AstraZeneca sospende tutti i test clinici del vaccino contro il coronavirus.

 

Il vaccino è quello preparato in collaborazione con l’Università di Oxford.

“Il nostro processo standard di revisione dei test ha fatto scattare una pausa […]. Si tratta di un’azione di routine che si verifica ogni volta che c’è una potenziale reazione inspiegata in uno dei test”, scrive in un comunicato la società farmaceutica. “Nei test più ampi reazioni possono accadere per caso, ma devono essere valutate con molta attenzione“.

AstraZeneca ha quindi optato autonomamente per la sospensione dei test e ora attenderà ora gli esiti delle verifiche che saranno effettuate da una commissione indipendente.

La battuta d’arresto arriva a una settimana circa dall’accordo stipulato con la Commissione europea. In Italia, il ministro della Salute Roberto Speranza aveva fatto sapere di aspettarsi le prime dosi del vaccino già entro la fine dell’anno. Ora non si escludono ritardi sulla tabella di marcia. Per l’Italia, come per tutti i Paesi Ue, l’obiettivo resta quello di avere un vaccino nel minor tempo possibile. Ovviamente, senza forzare i tempi e assicurandosi che quello distribuito sia un prodotto sicuro per la popolazione.

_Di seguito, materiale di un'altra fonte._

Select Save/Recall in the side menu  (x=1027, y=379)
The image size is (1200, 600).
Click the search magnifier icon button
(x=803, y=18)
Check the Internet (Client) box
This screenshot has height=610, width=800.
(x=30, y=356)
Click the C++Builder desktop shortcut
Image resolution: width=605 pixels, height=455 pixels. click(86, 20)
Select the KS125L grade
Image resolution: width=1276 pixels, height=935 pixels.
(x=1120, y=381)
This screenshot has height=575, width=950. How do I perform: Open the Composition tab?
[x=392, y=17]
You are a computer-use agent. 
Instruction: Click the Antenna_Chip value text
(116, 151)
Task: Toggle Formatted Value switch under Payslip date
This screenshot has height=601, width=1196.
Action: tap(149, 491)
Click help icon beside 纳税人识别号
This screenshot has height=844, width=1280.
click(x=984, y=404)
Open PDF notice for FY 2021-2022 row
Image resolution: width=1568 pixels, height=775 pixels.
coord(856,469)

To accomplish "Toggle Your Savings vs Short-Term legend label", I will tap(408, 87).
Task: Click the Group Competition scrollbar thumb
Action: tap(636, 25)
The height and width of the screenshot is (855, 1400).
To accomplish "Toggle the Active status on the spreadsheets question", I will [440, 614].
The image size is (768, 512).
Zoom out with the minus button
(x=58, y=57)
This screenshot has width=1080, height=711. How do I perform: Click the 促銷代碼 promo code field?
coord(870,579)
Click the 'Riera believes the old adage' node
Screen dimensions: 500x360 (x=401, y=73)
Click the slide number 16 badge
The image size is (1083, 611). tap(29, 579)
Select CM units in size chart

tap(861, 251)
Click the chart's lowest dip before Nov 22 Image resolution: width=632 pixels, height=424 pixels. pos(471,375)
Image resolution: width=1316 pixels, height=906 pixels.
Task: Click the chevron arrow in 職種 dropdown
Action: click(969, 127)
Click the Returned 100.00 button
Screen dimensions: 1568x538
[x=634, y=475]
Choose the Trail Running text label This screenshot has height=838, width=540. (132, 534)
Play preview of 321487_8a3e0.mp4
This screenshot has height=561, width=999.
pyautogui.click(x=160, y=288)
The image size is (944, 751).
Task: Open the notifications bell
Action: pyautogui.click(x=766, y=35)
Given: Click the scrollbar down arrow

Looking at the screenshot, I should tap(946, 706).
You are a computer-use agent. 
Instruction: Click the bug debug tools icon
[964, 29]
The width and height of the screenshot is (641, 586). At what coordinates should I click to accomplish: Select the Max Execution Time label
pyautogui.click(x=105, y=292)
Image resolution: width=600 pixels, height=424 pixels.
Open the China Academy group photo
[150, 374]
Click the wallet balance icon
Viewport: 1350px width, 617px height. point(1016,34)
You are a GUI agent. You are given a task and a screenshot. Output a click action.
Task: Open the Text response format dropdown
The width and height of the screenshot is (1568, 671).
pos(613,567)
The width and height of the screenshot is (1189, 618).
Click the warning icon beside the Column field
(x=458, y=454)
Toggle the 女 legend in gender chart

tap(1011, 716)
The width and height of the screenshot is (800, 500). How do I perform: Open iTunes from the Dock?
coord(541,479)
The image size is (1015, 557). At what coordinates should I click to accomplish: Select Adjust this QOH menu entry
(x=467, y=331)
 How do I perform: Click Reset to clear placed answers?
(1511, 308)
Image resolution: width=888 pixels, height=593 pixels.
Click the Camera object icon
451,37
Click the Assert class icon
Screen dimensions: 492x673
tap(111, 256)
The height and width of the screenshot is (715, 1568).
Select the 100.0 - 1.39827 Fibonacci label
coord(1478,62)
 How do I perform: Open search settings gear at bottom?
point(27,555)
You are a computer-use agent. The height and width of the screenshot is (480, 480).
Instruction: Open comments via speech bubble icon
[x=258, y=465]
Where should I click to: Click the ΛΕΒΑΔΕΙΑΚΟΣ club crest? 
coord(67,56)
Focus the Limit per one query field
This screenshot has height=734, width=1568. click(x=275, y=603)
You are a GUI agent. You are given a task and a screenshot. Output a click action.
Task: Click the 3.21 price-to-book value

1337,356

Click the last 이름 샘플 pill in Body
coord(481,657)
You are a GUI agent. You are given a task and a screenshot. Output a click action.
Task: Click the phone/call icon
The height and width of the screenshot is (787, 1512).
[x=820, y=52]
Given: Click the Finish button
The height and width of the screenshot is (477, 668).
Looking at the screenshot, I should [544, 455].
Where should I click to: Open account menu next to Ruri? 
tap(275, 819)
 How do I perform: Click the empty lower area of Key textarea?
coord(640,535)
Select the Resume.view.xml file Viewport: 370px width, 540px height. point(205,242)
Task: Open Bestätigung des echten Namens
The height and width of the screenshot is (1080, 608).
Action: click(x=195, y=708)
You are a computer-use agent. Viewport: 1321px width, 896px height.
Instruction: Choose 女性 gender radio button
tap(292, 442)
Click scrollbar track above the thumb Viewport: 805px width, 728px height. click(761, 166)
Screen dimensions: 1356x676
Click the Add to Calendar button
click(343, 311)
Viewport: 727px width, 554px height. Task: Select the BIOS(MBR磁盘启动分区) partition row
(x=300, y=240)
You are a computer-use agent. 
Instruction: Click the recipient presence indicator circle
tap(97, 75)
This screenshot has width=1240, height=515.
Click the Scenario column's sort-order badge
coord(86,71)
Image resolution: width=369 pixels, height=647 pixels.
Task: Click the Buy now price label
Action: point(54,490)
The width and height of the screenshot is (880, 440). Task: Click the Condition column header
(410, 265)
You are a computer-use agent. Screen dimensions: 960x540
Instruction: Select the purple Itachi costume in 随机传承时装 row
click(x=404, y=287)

La battuta d’arresto ha avuto immediatamente anche un contraccolpo economico, con il colosso farmaceutico che ha fatto registrare un calo significativo a Wall Street. Non è tutto. Secondo diversi osservatori, anche se il vaccino dovesse superare la fase di test potrebbe pagare lo scetticismo e i timori legati proprio a questa reazione in questo paziente.